--- START OF INPUT MATERIAL ---

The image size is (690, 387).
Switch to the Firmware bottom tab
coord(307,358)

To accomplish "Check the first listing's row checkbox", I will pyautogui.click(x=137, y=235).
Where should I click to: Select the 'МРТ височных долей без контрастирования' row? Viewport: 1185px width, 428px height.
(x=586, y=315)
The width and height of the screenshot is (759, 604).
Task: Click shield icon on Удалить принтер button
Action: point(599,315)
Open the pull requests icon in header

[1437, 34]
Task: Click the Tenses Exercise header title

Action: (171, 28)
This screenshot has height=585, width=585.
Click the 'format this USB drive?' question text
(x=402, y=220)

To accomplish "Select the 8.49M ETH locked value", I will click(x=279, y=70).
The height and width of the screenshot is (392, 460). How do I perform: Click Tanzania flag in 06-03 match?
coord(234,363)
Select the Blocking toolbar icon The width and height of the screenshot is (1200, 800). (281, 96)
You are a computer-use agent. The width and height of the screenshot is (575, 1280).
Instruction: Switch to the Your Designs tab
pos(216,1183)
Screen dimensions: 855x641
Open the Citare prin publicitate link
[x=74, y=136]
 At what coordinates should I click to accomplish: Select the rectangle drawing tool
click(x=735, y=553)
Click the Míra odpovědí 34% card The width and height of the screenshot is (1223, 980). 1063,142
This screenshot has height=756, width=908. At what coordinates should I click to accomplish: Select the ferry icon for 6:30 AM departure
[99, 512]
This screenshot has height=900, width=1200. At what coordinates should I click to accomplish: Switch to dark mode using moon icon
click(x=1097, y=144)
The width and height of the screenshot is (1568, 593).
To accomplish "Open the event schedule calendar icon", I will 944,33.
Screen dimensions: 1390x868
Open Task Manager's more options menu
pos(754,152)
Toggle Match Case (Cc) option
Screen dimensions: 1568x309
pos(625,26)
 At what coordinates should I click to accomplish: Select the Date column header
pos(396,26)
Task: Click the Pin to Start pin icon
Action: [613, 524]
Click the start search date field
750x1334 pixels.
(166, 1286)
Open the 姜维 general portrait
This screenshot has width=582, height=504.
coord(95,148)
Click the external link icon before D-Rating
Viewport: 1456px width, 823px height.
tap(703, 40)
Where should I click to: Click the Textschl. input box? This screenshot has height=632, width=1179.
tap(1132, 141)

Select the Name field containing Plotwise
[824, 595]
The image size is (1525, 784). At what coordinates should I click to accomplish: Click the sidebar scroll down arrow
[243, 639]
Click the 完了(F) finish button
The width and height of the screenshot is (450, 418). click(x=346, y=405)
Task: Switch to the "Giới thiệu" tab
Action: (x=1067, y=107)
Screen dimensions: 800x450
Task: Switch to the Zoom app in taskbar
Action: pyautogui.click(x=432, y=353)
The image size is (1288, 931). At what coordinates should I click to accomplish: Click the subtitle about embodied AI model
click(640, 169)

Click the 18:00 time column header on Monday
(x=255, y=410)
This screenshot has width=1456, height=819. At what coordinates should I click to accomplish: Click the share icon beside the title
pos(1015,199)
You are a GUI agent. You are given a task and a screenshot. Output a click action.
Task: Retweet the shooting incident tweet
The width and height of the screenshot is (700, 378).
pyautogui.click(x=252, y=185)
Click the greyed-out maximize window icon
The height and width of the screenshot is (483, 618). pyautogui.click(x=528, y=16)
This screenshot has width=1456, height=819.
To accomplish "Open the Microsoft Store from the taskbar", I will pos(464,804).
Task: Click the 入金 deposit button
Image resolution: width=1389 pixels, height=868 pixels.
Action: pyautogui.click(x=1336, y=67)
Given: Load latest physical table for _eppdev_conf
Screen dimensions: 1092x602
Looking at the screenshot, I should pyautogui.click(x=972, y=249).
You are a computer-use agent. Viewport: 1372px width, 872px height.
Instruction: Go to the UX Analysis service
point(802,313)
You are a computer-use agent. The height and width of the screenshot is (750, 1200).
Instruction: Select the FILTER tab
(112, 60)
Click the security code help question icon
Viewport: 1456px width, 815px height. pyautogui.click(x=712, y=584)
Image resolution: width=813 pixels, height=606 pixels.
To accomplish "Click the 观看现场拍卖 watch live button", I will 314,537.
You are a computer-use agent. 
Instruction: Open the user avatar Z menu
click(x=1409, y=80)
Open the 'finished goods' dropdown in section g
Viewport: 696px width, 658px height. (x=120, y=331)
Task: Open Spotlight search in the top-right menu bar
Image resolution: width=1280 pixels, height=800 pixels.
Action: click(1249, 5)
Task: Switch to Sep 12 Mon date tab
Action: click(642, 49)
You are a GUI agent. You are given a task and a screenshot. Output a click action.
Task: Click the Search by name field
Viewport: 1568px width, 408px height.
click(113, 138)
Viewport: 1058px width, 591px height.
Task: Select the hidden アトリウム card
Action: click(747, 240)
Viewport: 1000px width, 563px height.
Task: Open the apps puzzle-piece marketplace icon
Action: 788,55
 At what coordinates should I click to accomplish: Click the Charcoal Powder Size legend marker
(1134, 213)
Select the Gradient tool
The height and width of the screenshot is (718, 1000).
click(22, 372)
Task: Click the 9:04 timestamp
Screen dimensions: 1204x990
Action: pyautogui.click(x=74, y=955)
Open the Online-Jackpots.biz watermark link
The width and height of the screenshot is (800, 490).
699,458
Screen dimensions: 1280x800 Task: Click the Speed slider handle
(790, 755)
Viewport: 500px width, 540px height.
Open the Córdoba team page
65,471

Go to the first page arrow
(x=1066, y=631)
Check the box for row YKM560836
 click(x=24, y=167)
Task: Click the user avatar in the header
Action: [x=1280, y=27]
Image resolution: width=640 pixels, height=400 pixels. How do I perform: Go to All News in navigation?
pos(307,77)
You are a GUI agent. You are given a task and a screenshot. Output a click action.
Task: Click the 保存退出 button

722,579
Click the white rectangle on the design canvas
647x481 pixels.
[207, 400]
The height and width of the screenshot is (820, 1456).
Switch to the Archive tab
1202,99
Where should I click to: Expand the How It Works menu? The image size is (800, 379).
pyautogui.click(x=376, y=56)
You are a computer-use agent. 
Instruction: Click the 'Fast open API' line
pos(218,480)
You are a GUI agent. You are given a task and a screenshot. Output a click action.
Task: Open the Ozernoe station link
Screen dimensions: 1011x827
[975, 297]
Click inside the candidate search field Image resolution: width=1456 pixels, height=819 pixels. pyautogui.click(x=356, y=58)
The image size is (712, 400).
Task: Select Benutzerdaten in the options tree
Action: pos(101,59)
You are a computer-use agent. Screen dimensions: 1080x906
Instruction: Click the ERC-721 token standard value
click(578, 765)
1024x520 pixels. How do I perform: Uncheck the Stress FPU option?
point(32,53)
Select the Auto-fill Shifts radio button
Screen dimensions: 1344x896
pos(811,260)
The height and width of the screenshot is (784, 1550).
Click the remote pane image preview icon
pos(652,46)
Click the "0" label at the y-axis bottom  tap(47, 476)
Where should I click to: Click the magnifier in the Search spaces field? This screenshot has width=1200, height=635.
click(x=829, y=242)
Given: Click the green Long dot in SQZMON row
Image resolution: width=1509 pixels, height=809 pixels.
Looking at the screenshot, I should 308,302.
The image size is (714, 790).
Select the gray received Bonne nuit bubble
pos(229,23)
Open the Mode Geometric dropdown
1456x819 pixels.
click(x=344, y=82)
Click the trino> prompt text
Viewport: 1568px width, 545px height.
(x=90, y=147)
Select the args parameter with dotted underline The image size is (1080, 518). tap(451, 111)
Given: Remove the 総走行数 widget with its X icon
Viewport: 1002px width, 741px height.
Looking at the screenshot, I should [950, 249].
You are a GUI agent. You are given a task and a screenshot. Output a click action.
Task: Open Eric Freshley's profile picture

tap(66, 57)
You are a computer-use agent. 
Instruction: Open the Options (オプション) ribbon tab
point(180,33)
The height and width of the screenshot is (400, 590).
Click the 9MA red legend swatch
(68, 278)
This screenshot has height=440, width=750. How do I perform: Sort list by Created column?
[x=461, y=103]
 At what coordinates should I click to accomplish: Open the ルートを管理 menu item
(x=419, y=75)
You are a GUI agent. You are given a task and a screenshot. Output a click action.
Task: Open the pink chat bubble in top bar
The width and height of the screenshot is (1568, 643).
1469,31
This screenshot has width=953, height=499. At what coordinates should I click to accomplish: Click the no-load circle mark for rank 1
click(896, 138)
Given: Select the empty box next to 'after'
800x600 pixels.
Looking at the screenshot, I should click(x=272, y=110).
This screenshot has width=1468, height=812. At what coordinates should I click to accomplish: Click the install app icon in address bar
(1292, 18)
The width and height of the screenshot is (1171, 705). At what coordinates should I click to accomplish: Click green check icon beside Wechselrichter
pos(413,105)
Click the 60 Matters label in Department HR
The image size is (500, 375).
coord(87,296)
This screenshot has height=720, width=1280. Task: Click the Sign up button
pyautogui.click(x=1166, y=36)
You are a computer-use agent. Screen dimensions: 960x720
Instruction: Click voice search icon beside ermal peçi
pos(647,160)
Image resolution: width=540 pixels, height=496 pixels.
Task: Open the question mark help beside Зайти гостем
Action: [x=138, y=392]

--- END OF INPUT MATERIAL ---

■ REQUIREMENTS:
Reproduce verbatim the lines between the one containing "Click the Míra" and the one containing "(x=255, y=410)", inclusive.

■ CORRECT OUTPUT:
Click the Míra odpovědí 34% card The width and height of the screenshot is (1223, 980). 1063,142
This screenshot has height=756, width=908. At what coordinates should I click to accomplish: Select the ferry icon for 6:30 AM departure
[99, 512]
This screenshot has height=900, width=1200. At what coordinates should I click to accomplish: Switch to dark mode using moon icon
click(x=1097, y=144)
The width and height of the screenshot is (1568, 593).
To accomplish "Open the event schedule calendar icon", I will 944,33.
Screen dimensions: 1390x868
Open Task Manager's more options menu
pos(754,152)
Toggle Match Case (Cc) option
Screen dimensions: 1568x309
pos(625,26)
 At what coordinates should I click to accomplish: Select the Date column header
pos(396,26)
Task: Click the Pin to Start pin icon
Action: [613, 524]
Click the start search date field
750x1334 pixels.
(166, 1286)
Open the 姜维 general portrait
This screenshot has width=582, height=504.
coord(95,148)
Click the external link icon before D-Rating
Viewport: 1456px width, 823px height.
tap(703, 40)
Where should I click to: Click the Textschl. input box? This screenshot has height=632, width=1179.
tap(1132, 141)

Select the Name field containing Plotwise
[824, 595]
The image size is (1525, 784). At what coordinates should I click to accomplish: Click the sidebar scroll down arrow
[243, 639]
Click the 完了(F) finish button
The width and height of the screenshot is (450, 418). click(x=346, y=405)
Task: Switch to the "Giới thiệu" tab
Action: (x=1067, y=107)
Screen dimensions: 800x450
Task: Switch to the Zoom app in taskbar
Action: pyautogui.click(x=432, y=353)
The image size is (1288, 931). At what coordinates should I click to accomplish: Click the subtitle about embodied AI model
click(640, 169)

Click the 18:00 time column header on Monday
(x=255, y=410)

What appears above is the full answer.